(Stored data)
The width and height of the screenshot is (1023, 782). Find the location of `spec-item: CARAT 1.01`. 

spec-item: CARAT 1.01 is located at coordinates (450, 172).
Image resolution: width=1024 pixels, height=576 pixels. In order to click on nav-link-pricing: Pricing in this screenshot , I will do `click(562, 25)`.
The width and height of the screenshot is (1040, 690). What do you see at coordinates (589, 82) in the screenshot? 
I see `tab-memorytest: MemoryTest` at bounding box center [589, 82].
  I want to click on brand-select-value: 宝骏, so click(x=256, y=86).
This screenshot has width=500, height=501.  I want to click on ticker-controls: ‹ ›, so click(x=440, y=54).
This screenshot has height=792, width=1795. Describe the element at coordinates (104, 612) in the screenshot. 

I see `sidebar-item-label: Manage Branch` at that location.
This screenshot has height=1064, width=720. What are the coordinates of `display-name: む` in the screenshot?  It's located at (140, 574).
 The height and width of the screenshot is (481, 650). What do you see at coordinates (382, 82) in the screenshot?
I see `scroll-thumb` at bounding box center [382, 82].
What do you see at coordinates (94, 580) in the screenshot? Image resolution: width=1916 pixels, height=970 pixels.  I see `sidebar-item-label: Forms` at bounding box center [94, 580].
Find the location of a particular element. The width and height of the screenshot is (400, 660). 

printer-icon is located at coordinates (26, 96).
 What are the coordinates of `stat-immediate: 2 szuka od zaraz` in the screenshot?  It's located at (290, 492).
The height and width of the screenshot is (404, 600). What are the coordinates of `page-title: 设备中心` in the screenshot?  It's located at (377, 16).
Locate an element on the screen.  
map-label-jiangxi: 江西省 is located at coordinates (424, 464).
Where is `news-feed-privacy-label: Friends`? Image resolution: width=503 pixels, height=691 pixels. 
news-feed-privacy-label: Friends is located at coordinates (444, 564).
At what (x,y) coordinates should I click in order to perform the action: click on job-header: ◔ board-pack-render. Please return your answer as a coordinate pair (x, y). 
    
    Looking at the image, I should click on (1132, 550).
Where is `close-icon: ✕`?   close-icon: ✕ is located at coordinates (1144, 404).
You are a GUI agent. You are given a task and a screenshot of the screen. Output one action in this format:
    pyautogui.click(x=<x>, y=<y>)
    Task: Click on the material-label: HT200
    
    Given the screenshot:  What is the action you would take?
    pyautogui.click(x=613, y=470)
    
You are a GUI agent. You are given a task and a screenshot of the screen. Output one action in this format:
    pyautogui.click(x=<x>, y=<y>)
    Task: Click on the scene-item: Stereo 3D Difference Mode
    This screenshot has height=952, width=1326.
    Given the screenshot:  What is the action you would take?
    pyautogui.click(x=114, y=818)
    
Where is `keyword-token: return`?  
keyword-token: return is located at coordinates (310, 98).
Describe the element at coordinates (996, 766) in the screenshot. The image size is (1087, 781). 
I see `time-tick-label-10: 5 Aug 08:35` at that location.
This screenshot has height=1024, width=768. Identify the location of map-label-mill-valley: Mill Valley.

## Work request
Rewrite all of the lines above, putting "screen assistant" wherever "GUI agent" appears and leaving everything else unchanged.

## Task result
The width and height of the screenshot is (1023, 782). Find the location of `spec-item: CARAT 1.01`. 

spec-item: CARAT 1.01 is located at coordinates (450, 172).
Image resolution: width=1024 pixels, height=576 pixels. In order to click on nav-link-pricing: Pricing in this screenshot , I will do `click(562, 25)`.
The width and height of the screenshot is (1040, 690). What do you see at coordinates (589, 82) in the screenshot? 
I see `tab-memorytest: MemoryTest` at bounding box center [589, 82].
  I want to click on brand-select-value: 宝骏, so click(x=256, y=86).
This screenshot has width=500, height=501.  I want to click on ticker-controls: ‹ ›, so click(x=440, y=54).
This screenshot has height=792, width=1795. Describe the element at coordinates (104, 612) in the screenshot. 

I see `sidebar-item-label: Manage Branch` at that location.
This screenshot has height=1064, width=720. What are the coordinates of `display-name: む` in the screenshot?  It's located at (140, 574).
 The height and width of the screenshot is (481, 650). What do you see at coordinates (382, 82) in the screenshot?
I see `scroll-thumb` at bounding box center [382, 82].
What do you see at coordinates (94, 580) in the screenshot? Image resolution: width=1916 pixels, height=970 pixels.  I see `sidebar-item-label: Forms` at bounding box center [94, 580].
Find the location of a particular element. The width and height of the screenshot is (400, 660). 

printer-icon is located at coordinates (26, 96).
 What are the coordinates of `stat-immediate: 2 szuka od zaraz` in the screenshot?  It's located at (290, 492).
The height and width of the screenshot is (404, 600). What are the coordinates of `page-title: 设备中心` in the screenshot?  It's located at (377, 16).
Locate an element on the screen.  
map-label-jiangxi: 江西省 is located at coordinates (424, 464).
Where is `news-feed-privacy-label: Friends`? Image resolution: width=503 pixels, height=691 pixels. 
news-feed-privacy-label: Friends is located at coordinates (444, 564).
At what (x,y) coordinates should I click in order to perform the action: click on job-header: ◔ board-pack-render. Please return your answer as a coordinate pair (x, y). 
    
    Looking at the image, I should click on (1132, 550).
Where is `close-icon: ✕`?   close-icon: ✕ is located at coordinates (1144, 404).
You are a screen assistant. You are given a task and a screenshot of the screen. Output one action in this format:
    pyautogui.click(x=<x>, y=<y>)
    Task: Click on the material-label: HT200
    
    Given the screenshot:  What is the action you would take?
    pyautogui.click(x=613, y=470)
    
You are a screen assistant. You are given a task and a screenshot of the screen. Output one action in this format:
    pyautogui.click(x=<x>, y=<y>)
    Task: Click on the scene-item: Stereo 3D Difference Mode
    This screenshot has height=952, width=1326.
    Given the screenshot:  What is the action you would take?
    pyautogui.click(x=114, y=818)
    
Where is `keyword-token: return`?  
keyword-token: return is located at coordinates (310, 98).
Describe the element at coordinates (996, 766) in the screenshot. The image size is (1087, 781). 
I see `time-tick-label-10: 5 Aug 08:35` at that location.
This screenshot has height=1024, width=768. Identify the location of map-label-mill-valley: Mill Valley.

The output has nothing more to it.